Oral cancers and precancerous mouth lesions are considered especially difficult to diagnose early and accurately. But a team of researchers, led by a clinician scientist at the Case Western Reserve University (CWRU) School of Dental Medicine in Ohio in the United States, has discovered a non-invasive, low-cost test to detect oral cancer, monitor precancerous lesions and determine when a biopsy is warranted.

Their findings, published the journal Cell Reports Medicine, are based on a scoring system linked to the levels of two proteins in cells brushed from suspicious oral lesions of patients at dental clinics or the ear, nose and throat department at university hospitals (UH).

One of the proteins (hBD-3) is expressed at high levels in early-stage oral cancer, while the second (hBD-2) is low or unchanged. The ratio of hBD-3 to hBD-2 in the lesion site generates a score, called the beta defensin index (BDI). A score above a predetermined threshold implies cancer; anything below does not.

“When we first discovered hBD-3, we saw it acted as a ‘good guy’, involved in wound-healing and killing microbes,” said Aaron Weinberg, chair of the Department of Biological Sciences at the CWR School of Dental Medicine and the study’s lead researcher.

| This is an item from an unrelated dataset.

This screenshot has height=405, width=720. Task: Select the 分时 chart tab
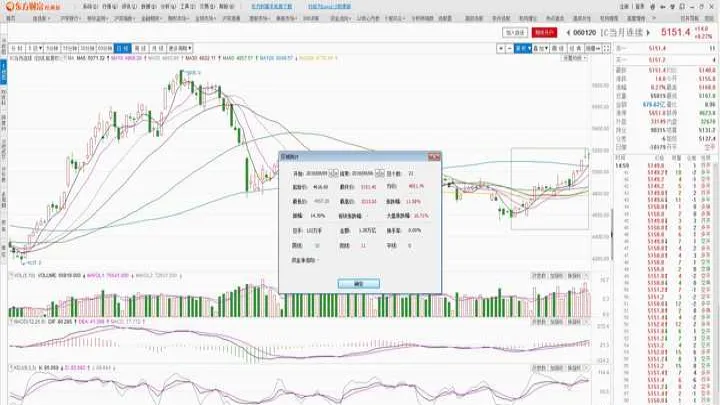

He explained that when they found hBD-3 was regulated the same way certain cells grow uncontrollably, they started studying it in the context of oral cancer: “We found it was not only promoting tumor growth but it was overexpressed in the early stages of the disease, while another member, hBD-2, wasn’t changing. This difference in levels of expression of the two proteins compared to the opposite side in the same patient led us to examine the BDI’s ability to distinguish cancer from benign lesions”.